Thursday, 2 December 2010

Bugs have been found that are able to thrive on arsenic and even incorporate it into their DNA

Bugs have been found that are able to thrive on arsenic and even incorporate it into their DNA

Life not as we know it has been discovered on Earth, raising the chances of alien biology evolving on other planets.

The bugs, described as a form of "weird life" by scientists, are able to thrive on arsenic - and even incorporate it into their DNA.

Arsenic is one of the most deadly substances known to most organisms. It usually disrupts metabolic pathways, making it impossible for the normal mechanisms of life to continue.

But the strange microbes scooped from mud at the bottom of a Californian lake not only survive in an arsenic environment but make the chemical part of their molecular structure. The discovery is said to have huge implications for the search for extraterrestrial life.

When scientists talk about life they tend to mean "life as we know it" - that is, life based on the biological building blocks found on Earth. But some experts have speculated that there may be alternative kinds of life - dubbed "weird life" - elsewhere in the universe.
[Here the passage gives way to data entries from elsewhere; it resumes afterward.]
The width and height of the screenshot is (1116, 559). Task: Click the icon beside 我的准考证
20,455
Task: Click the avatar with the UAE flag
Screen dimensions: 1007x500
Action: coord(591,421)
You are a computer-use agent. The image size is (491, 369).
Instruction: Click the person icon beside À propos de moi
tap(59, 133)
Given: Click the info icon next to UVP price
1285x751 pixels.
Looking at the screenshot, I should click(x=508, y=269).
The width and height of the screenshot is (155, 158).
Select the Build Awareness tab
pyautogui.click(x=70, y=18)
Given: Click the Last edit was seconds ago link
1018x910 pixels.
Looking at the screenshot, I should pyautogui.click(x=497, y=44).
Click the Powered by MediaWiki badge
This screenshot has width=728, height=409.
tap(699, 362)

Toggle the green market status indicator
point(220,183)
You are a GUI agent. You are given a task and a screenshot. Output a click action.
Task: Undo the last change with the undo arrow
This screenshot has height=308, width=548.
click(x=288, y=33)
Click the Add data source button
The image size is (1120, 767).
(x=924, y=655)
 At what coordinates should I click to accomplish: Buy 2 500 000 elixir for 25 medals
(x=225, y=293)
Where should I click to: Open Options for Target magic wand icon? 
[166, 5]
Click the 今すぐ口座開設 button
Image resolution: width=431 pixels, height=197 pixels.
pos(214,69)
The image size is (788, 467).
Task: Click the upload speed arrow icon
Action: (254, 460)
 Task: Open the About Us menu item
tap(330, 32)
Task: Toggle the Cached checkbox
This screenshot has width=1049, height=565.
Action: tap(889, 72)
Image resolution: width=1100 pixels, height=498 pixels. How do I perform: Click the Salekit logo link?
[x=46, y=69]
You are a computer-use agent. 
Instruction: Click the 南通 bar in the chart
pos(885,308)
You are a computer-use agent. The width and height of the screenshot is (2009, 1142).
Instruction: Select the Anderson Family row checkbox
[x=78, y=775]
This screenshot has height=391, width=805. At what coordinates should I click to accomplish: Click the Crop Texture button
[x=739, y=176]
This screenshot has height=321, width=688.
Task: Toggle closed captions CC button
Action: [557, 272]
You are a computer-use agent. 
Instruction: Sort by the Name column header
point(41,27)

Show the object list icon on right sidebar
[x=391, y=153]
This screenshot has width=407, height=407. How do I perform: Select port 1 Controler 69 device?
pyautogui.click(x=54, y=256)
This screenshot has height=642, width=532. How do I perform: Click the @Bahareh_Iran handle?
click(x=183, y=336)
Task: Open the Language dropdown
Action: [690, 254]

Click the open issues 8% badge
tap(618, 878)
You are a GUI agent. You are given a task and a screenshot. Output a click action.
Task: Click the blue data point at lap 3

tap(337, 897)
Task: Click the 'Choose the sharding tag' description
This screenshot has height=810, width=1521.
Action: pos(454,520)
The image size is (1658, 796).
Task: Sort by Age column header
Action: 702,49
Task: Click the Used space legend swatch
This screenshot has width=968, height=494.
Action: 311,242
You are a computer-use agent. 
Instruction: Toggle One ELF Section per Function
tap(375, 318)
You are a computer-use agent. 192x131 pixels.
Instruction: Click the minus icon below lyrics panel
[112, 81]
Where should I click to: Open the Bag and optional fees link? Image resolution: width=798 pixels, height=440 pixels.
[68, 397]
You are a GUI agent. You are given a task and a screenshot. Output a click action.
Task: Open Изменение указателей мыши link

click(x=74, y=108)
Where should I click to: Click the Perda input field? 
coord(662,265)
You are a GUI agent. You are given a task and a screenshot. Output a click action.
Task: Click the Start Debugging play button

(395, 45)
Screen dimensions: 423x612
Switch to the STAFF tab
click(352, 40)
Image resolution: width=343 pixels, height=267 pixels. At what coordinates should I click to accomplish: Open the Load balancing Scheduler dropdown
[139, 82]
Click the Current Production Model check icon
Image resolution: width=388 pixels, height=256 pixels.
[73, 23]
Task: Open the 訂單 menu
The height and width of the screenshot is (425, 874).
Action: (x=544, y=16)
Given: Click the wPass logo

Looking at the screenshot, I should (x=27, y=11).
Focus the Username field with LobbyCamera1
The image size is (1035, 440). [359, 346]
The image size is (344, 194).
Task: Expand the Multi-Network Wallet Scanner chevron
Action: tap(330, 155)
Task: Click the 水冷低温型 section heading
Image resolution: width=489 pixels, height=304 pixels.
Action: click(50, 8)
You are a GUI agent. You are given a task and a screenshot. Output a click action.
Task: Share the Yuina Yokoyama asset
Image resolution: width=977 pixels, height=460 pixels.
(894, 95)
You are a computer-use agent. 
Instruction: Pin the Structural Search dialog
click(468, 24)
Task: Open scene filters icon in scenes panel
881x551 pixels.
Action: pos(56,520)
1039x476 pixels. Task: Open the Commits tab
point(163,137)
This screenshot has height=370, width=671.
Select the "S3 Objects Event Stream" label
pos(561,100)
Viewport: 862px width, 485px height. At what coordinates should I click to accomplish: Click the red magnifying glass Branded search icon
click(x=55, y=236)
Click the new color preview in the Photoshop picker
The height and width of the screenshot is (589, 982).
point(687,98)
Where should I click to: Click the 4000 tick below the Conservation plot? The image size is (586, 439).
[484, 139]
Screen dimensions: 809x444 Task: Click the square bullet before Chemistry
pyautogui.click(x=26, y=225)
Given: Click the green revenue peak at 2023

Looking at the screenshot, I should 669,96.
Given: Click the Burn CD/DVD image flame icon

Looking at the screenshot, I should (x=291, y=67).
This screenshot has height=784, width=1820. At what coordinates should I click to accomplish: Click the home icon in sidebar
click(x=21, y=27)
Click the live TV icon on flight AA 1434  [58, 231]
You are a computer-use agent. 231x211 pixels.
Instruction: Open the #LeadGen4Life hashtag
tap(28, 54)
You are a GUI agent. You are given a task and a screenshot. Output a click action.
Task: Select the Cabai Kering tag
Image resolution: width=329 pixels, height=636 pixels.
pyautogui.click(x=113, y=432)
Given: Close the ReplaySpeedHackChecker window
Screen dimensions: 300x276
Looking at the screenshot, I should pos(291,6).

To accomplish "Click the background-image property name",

The new find lends support to that theory, increasing the prospects of discovering life on Mars or the moons of Saturn or Jupiter, or outside the Solar System.

Dr Felisa Wolfe-Simon, from Arizona State University, who led the US researchers, said: "Our findings are a reminder that life as we know it could be much more flexible than we generally assume or imagine.

"If something here on Earth can do something so unexpected, what else can life do that we haven't seen yet? Now is the time to find out."

All "known" life requires six fundamental elements - carbon, hydrogen, nitrogen, oxygen, phosphorous and sulphur - which provide the building materials for DNA, proteins and fats.

Phosphorous, normally obtained from inorganic phosphate, is a key member of this group and found in many of the components of cells. Without it, life should not be able to exist. But the bugs studied by Dr Wolfe-Simon's team have the extraordinary ability to swap phosphorous for arsenic.